In response, the Company has implemented a new customer product option, the Green Future Impact program, which allows for 100 megawatts (MW) of PGE-provided power purchase agreements for renewable resources and up to 200 MW of customer-provided renewable resources. Approved by the OPUC in the first quarter 2019, the program will provide business customers access to bundled renewable attributes from those resources. Through this voluntary program, the Company seeks to align sustainability goals, cost and risk management, reliable integrated power, and a cleaner energy system.

Pursuant to the OPUC order approving the Green Future Impact tariff, program subscribers remain cost of service customers, and pay both the cost of service tariff price and the price under the renewable energy option tariff. This structure is intended to avoid stranded costs and cost shifting.

Carbon Legislation—SB 1547 set a benchmark for how much electricity must come from renewable sources like wind and solar (50 percent by 2040) and requires the elimination of coal from Oregon utility customers’ energy supply no later than 2030 (subject to an exception that allows extension of this date until 2035 for PGE’s output from Colstrip).

Other future effects under the law include:
An increase in RPS thresholds to 27% by 2025, 35% by 2030, 45% by 2035, and 50% by 2040;
A limitation on the life of RECs generated from facilities that become operational after 2022 to five years, but continued unlimited lifespan for all existing RECs and allowance for the generation of additional unlimited RECs for a period of five years for projects online before December 31, 2022; and
An allowance for energy storage costs related to renewable energy in the Company’s Renewable Adjustment Clause (RAC) filings.

In response to SB 1547, the Company filed a tariff request in 2016 to accelerate recovery of PGE’s investment in the Colstrip facility from 2042 to 2030. During 2019, the owners of Colstrip Units 1 and 2 announced that they would permanently close those two units and have retired them as of January 2020. Although PGE has no direct ownership interest in those two units, the Company does have a 20% ownership share in Colstrip Units 3 and 4, which utilize certain common facilities with Units 1 and 2.

Although PGE is currently scheduled to recover the costs of Colstrip by 2030, some co-owners of Units 3 and 4 have taken actions to recover their costs by 2025 and 2027. The Company continues to evaluate its ongoing investment in Colstrip.

# YOUR TASK:
Reproduce the passage above on PGE's Green Future Impact program and Oregon's carbon legislation word for word, in full.

# DATA PROVIDED:

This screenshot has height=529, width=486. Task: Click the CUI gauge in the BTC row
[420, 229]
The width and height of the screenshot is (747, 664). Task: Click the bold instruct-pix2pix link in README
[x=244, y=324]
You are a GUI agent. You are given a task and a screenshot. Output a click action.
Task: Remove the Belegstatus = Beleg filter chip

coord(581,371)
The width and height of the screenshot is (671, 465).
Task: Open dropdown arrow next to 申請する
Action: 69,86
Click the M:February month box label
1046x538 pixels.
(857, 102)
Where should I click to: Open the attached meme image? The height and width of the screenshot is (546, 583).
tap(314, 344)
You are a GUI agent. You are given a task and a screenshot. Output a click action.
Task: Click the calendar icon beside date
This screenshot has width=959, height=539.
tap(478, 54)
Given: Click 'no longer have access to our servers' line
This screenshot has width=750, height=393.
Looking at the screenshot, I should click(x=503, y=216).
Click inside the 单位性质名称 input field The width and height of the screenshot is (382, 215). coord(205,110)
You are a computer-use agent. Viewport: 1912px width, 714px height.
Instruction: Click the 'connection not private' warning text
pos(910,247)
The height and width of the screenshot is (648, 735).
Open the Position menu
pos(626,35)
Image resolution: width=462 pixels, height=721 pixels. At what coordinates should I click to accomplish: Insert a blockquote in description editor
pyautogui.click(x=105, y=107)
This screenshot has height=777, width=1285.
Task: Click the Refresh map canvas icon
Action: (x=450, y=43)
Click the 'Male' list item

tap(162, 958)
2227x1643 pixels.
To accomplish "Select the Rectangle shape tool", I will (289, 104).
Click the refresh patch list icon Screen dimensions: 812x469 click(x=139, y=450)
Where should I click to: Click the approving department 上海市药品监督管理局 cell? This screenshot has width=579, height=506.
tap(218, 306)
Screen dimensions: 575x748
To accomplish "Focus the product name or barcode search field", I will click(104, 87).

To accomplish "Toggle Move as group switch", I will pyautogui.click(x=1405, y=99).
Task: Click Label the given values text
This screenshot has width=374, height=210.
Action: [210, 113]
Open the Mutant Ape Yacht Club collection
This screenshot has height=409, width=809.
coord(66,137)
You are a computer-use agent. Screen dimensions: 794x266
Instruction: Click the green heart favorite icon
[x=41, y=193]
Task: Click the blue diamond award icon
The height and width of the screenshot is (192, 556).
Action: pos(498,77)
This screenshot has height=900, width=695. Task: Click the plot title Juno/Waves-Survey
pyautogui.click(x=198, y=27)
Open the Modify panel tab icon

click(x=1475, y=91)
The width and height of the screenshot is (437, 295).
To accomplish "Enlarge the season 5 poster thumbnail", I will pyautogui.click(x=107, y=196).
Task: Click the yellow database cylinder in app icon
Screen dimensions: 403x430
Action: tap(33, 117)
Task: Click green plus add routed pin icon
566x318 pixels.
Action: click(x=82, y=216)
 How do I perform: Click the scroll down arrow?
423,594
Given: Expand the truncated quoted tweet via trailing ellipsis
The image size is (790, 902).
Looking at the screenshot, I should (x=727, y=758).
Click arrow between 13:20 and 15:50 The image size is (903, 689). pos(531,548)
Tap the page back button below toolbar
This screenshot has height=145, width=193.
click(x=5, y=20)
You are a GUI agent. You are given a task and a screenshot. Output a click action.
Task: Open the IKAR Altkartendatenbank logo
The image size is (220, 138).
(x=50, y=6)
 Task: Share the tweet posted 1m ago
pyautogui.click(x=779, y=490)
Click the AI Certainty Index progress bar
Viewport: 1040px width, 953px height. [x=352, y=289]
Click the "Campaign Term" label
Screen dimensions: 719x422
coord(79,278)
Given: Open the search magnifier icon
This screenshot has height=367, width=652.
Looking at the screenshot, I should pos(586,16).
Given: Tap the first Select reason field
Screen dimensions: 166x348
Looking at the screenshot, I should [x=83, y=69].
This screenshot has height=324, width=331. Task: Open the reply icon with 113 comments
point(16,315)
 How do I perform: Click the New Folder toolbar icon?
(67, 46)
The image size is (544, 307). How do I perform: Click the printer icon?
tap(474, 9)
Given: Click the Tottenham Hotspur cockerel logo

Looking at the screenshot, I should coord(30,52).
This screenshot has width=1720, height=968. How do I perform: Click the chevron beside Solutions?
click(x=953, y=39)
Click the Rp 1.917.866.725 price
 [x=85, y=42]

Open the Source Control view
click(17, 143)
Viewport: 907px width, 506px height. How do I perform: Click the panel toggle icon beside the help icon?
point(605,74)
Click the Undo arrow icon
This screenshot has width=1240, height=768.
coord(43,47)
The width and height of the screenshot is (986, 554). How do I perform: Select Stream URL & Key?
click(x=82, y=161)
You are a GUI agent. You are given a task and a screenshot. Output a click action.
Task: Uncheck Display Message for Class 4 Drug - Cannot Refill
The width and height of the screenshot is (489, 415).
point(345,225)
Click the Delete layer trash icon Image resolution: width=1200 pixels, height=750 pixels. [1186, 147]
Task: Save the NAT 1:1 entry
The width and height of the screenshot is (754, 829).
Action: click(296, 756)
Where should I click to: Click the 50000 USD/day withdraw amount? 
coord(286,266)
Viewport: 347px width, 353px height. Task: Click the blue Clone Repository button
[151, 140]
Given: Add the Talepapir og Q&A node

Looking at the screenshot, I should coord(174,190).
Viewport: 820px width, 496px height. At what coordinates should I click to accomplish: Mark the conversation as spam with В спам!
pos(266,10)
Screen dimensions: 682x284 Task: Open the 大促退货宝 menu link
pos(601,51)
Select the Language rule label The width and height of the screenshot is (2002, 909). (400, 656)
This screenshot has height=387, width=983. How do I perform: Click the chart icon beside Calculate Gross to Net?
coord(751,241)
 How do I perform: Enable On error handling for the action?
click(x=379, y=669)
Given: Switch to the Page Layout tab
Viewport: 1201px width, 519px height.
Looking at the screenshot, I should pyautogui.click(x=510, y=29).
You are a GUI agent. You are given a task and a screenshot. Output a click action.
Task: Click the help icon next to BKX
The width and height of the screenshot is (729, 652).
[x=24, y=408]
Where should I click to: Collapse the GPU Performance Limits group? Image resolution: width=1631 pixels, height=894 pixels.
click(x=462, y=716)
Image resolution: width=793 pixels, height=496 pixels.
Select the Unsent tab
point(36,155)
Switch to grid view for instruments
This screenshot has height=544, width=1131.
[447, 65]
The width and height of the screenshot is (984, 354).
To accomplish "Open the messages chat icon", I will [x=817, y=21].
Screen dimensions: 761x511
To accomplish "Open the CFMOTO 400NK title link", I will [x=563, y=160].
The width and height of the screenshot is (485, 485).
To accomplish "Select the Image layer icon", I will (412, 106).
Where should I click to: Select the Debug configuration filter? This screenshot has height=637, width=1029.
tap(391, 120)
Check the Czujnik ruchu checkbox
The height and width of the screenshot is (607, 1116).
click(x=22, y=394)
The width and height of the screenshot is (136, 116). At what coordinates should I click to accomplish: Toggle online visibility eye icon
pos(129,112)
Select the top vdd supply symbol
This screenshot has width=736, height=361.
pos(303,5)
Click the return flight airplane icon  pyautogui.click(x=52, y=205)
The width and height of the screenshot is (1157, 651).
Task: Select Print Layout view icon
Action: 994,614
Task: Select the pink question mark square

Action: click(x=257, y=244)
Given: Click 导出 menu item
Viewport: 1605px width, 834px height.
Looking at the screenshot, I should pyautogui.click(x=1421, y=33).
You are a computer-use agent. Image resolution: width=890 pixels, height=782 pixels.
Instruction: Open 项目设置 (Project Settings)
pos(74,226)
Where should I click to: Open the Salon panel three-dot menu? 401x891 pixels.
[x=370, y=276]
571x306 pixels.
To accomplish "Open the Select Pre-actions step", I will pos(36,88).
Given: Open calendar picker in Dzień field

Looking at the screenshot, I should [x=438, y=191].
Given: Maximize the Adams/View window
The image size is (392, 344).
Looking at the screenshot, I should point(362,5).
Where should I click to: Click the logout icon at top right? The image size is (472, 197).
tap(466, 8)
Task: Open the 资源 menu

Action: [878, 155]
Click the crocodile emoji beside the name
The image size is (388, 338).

# OUTPUT OF THE EXERCISE:
In response, the Company has implemented a new customer product option, the Green Future Impact program, which allows for 100 megawatts (MW) of PGE-provided power purchase agreements for renewable resources and up to 200 MW of customer-provided renewable resources. Approved by the OPUC in the first quarter 2019, the program will provide business customers access to bundled renewable attributes from those resources. Through this voluntary program, the Company seeks to align sustainability goals, cost and risk management, reliable integrated power, and a cleaner energy system.

Pursuant to the OPUC order approving the Green Future Impact tariff, program subscribers remain cost of service customers, and pay both the cost of service tariff price and the price under the renewable energy option tariff. This structure is intended to avoid stranded costs and cost shifting.

Carbon Legislation—SB 1547 set a benchmark for how much electricity must come from renewable sources like wind and solar (50 percent by 2040) and requires the elimination of coal from Oregon utility customers’ energy supply no later than 2030 (subject to an exception that allows extension of this date until 2035 for PGE’s output from Colstrip).

Other future effects under the law include:
An increase in RPS thresholds to 27% by 2025, 35% by 2030, 45% by 2035, and 50% by 2040;
A limitation on the life of RECs generated from facilities that become operational after 2022 to five years, but continued unlimited lifespan for all existing RECs and allowance for the generation of additional unlimited RECs for a period of five years for projects online before December 31, 2022; and
An allowance for energy storage costs related to renewable energy in the Company’s Renewable Adjustment Clause (RAC) filings.

In response to SB 1547, the Company filed a tariff request in 2016 to accelerate recovery of PGE’s investment in the Colstrip facility from 2042 to 2030. During 2019, the owners of Colstrip Units 1 and 2 announced that they would permanently close those two units and have retired them as of January 2020. Although PGE has no direct ownership interest in those two units, the Company does have a 20% ownership share in Colstrip Units 3 and 4, which utilize certain common facilities with Units 1 and 2.

Although PGE is currently scheduled to recover the costs of Colstrip by 2030, some co-owners of Units 3 and 4 have taken actions to recover their costs by 2025 and 2027. The Company continues to evaluate its ongoing investment in Colstrip.